> Text section:
========================
While the HLL algorithm is fairly standard, there were three variants we considered using in our implementation. Note that for in-memory HLL implementations, we only looked at Java and Scala implementations as we primarily use Java and Scala on the data engineering team.
- Twitter’s Algebird library, implemented in Scala. Algebird has good usage docs, but the implementation details of the sparse and dense HLL representations were not easily understandable.
- An implementation of HyperLogLog++ located in stream-lib, implemented in Java. The code in stream-lib is very well-documented, but it was somewhat difficult to understand how to use the library properly and tune it to our needs.
- Redis’s HLL implementation (which we chose). We felt that the Redis implementation of HLLs were well-documented and easily configurable, and the HLL-related APIs provided were easy to integrate. As an added benefit, using Redis alleviated many of our performance concerns by taking the CPU and memory-intensive portion of the counting application (HLL computations) out and moving that onto a dedicated server.
Reddit’s data pipeline is primarily oriented around Apache Kafka. When a user views a post, an event gets fired and sent to an event collector server, which batches the events and persists them into Kafka.
From here, the view-counting system has two components which operate sequentially. The first part of our counting architecture is a Kafka consumer called Nazar, which will read each event from Kafka and pass it through a set of rules we’ve concocted to determine whether or not an event should be counted. We gave it this name because just as a nazar is an eye-shaped amulet protecting you from evil, the Nazar system is an “eye” that protects us from bad actors trying to game the system. Nazar uses Redis to maintain state and keep track of potential reasons why a view should not be counted. One reason we may not count an event is if it’s the result of repeat views from the same user over a short period of time. Nazar will then alter the event, adding a Boolean flag indicating whether or not it should be counted, before sending the event back to Kafka.
This is where the second part of the project picks up. We have a second Kafka consumer called Abacus, which does the actual counting of views and makes the counts available for the site or clients to display. Abacus reads the events from Kafka that were output by Nazar; then, depending on Nazar’s determination, it either counts or skips over the view. If the event is marked for counting, then Abacus first checks if there is an HLL counter already existing in Redis for the post corresponding to the event. If the counter is already in Redis, then Abacus makes a PFADD request to Redis for that post. If the counter is not already in Redis, then Abacus makes a request to a Cassandra cluster, which we use to persist both the HLL counters and the raw count numbers, and makes a SET request into Redis to add the filter. This usually happens when people view older posts whose counters have been evicted from Redis.
In order to allow for maintaining counts on older posts that might have been evicted from Redis, Abacus periodically writes out both the full HLL filter from Redis along with the count for each post to a Cassandra cluster. Writes to Cassandra are batched in 10-second groups per post in order to avoid overloading the cluster. Below is a diagram outlining this event flow at a high level.
We hope that view counts will better enable content creators to understand the full reach of their posts, and help moderators to quickly identify which posts are receiving large amounts of traffic in their communities. In the future, we plan to leverage the real-time potential of our data pipeline to deliver more useful feedback to redditors.
========================
> Exercise set:
- 1) Using the text on Reddit view counting, decide whether each statement agrees with it: (a) Writes to Cassandra are grouped in 10-second batches per post. (b) The team chose the HyperLogLog++ implementation in stream-lib. (c) Nazar keeps its state in Cassandra. For each one, answer yes or no and quote the words from the text that decide it.
- 2) Turn the paragraph of the text on Reddit view counting that begins "This is where the second part" into a short list that keeps its main facts.
- 3) Reproduce word for word the part of the text on Reddit view counting that opens with the words containing "From here, the" and closes with "back to Kafka.".
The entries below the text come from a different source.

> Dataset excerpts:
========================
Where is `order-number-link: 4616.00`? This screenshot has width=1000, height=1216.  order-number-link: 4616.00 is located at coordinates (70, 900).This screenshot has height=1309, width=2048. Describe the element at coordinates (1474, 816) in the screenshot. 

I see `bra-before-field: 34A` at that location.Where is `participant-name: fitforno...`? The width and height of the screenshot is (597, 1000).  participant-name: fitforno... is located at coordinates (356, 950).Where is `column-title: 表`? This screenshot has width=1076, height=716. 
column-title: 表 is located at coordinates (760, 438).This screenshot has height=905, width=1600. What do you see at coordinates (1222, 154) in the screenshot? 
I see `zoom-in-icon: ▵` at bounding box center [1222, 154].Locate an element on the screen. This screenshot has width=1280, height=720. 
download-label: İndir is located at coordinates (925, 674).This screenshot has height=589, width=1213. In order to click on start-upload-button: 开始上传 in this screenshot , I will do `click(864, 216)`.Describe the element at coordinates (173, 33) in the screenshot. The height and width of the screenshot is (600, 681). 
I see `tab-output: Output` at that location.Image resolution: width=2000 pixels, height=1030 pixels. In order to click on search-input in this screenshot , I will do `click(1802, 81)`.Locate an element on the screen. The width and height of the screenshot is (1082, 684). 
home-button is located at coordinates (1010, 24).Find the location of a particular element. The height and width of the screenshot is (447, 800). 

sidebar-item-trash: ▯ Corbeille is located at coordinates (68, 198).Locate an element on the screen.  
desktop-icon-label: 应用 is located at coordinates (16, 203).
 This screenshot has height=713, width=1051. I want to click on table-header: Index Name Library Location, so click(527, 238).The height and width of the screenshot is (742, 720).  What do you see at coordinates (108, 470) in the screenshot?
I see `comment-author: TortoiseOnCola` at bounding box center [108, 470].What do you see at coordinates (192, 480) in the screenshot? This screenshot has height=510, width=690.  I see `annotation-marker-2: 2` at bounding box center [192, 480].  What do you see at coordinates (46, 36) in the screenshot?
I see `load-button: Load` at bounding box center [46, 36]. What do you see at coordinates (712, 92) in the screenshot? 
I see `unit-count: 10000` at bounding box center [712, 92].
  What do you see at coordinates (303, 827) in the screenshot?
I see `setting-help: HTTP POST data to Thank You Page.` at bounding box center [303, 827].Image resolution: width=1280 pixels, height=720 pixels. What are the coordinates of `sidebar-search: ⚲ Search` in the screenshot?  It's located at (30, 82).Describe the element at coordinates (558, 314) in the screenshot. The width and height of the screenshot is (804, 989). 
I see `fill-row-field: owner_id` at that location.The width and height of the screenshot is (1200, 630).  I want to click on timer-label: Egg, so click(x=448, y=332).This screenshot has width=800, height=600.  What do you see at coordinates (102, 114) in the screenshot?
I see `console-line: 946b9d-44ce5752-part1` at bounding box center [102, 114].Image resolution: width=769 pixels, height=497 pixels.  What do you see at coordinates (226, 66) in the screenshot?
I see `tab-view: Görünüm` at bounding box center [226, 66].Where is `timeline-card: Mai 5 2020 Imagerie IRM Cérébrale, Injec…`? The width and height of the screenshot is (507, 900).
========================
> Answers to the exercise:
- 1)
(a) Yes: "Writes to Cassandra are batched in 10-second groups per post"
(b) No: "Redis’s HLL implementation (which we chose)"
(c) No: "Nazar uses Redis to maintain state"

- 2)
- Abacus is a second Kafka consumer. It counts views and makes the counts available for the site or clients to display.
- It reads the events that Nazar sent to Kafka. It counts or skips each view based on Nazar's decision.
- For an event marked for counting, it first checks whether Redis already has an HLL counter for that post.
- If the counter is in Redis, Abacus sends Redis a PFADD request for the post.
- If not, Abacus requests the counter from a Cassandra cluster, which stores both HLL counters and raw counts. It then sends a SET request to Redis to add the filter.
- This usually happens when people view older posts whose counters have been evicted from Redis.

- 3)
From here, the view-counting system has two components which operate sequentially. The first part of our counting architecture is a Kafka consumer called Nazar, which will read each event from Kafka and pass it through a set of rules we’ve concocted to determine whether or not an event should be counted. We gave it this name because just as a nazar is an eye-shaped amulet protecting you from evil, the Nazar system is an “eye” that protects us from bad actors trying to game the system. Nazar uses Redis to maintain state and keep track of potential reasons why a view should not be counted. One reason we may not count an event is if it’s the result of repeat views from the same user over a short period of time. Nazar will then alter the event, adding a Boolean flag indicating whether or not it should be counted, before sending the event back to Kafka.